I think, multianewarray instruction was the most tough one that I have confronted so far while working on Jato. But with the help of Pekka Enberg, finally I was able to creep out of the abyss.

Initially , I assumed (very naively) that the counts for multianewarray instruction would be pushed in expression stack as EXPR_VALUE expressions. But then, Pekka pointed out that it does not work for every situation. For example, it will break in the following code :
   public int[][] newArray(int x, int y) {
return new int[x][y];
}

The better way would be, as Pekka suggested, to 'abuse' the EXPR_ARG. That is , converting each count expression to argument expression, so that instruction selector can automatically push appropriate values on the stack.

So in multianewarrray byte code handler, what I do is, after popping dimension values from the expression stack, wrap each expression into EXPR_ARGS. Then, in instruction selection and code emission phase, as all the count values are already pushed on stack, all I need to do is, make a call to array allocation function in jamvm.

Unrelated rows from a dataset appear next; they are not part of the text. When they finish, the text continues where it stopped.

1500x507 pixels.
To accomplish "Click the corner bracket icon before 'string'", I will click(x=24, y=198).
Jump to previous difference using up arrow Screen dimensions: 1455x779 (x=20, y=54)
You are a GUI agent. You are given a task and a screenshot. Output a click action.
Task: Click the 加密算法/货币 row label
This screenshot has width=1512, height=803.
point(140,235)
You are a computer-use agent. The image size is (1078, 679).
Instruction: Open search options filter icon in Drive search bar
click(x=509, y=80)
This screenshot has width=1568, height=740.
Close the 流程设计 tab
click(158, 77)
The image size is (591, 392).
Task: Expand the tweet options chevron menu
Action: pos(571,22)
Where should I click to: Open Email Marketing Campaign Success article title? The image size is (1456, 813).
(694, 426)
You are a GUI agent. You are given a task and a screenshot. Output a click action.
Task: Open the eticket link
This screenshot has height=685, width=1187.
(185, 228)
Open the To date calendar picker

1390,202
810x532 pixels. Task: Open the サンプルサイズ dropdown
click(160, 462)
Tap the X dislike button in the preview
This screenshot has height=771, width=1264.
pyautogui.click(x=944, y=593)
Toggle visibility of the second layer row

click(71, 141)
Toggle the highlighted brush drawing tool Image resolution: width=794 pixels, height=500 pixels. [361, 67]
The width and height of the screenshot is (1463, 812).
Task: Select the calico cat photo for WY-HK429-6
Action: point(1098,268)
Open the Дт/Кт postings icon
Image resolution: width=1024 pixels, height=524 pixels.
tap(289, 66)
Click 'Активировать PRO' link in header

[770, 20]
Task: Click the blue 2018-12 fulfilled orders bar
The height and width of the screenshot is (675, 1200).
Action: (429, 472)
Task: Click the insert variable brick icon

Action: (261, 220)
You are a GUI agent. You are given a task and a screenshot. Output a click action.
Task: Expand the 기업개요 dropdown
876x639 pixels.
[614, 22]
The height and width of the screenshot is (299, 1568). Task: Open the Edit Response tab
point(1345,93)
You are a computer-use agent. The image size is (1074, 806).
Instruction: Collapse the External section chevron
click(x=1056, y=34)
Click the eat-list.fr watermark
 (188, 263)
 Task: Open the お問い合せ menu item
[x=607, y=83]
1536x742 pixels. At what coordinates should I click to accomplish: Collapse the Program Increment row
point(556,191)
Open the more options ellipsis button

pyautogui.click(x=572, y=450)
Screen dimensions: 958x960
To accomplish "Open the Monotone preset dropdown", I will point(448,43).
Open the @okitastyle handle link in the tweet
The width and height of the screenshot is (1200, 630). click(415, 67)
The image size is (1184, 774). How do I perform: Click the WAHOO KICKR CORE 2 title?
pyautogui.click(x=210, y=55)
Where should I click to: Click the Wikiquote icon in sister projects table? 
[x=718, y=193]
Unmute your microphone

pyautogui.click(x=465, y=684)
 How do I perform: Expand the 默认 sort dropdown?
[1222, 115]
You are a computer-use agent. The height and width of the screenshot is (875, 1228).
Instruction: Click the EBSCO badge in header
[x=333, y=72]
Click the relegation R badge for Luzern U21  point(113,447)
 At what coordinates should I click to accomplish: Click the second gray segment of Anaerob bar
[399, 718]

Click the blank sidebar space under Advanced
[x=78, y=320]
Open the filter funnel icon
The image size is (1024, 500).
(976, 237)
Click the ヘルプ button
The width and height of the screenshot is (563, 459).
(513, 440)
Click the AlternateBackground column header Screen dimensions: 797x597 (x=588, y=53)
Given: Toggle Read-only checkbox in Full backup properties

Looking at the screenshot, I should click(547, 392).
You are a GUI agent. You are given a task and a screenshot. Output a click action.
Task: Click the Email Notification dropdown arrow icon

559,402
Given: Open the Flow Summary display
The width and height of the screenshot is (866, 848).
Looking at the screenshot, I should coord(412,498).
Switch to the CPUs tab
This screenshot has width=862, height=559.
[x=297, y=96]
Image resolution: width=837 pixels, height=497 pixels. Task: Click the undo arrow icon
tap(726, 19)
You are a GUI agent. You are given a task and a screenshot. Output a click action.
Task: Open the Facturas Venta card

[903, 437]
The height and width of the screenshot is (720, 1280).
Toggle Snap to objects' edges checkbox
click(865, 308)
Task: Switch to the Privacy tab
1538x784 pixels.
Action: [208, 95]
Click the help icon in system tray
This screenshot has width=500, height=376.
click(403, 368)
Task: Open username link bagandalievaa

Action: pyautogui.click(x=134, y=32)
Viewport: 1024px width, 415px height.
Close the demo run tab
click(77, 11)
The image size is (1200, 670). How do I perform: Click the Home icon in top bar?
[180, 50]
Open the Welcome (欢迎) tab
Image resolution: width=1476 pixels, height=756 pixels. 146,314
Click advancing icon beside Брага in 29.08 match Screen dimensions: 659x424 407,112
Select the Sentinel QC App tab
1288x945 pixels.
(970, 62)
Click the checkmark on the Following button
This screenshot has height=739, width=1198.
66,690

Easy as pie , when you are in right track !

Monday, June 16, 2008

SynchMaster 920nw in My Fedora

Just got a SyncMaster 920nw 19" wide screen . A very nice monitor to have , bright clear distinct view all the times. But after plugging it to my computer , it shows a black area on my left ,as if it starts rendering from some (x,0) pixel.

So , I started to look into X configuration , and after a lot of head scratching , when I set the refresh rate to 75
Hz , it started to work perfectly . Weird !

Thursday, June 5, 2008

Debugging Jato

In last few weeks , while working on arraylength bytecode instruction , I had to debug Jato . But instruction provided in readme file is rather obsolete . So I had to go through the run-suite.sh and ''reinvent the wheel" .

To debug , you have to point gnu.classpath.boot.library.path to <gnu_classpath_root>/lib/classpath and bootclasspath should contain <gnu_classpath_root>/share/classpath/glibj.zip and <jato_root>/lib/classes.zip.

The easiest way to do so is , setting the following values



GNU_CLASSPATH_ROOT=`<JATO_ROOT>/tools/classpath-config`

GLIBJ=$GNU_CLASSPATH_ROOT/share/classpath/glibj.zip

BOOTCLASSPATH=<JATO_ROOT>/lib/classes.zip:$GLIBJ


then applying usual gdb command ,i.e.,



gdb --args <JATO_ROOT>/java \
-Dgnu.classpath.boot.library.path=:$GNU_CLASSPATH_ROOT/lib/classpath \
-Xbootclasspath:$BOOTCLASSPATH -cp <JATO_ROOT>/regression class_file_name_to_debug



will launch it in debug mode. You can additionally pass any other command line option ( -Xint , -Xtrace:jit ... ) also.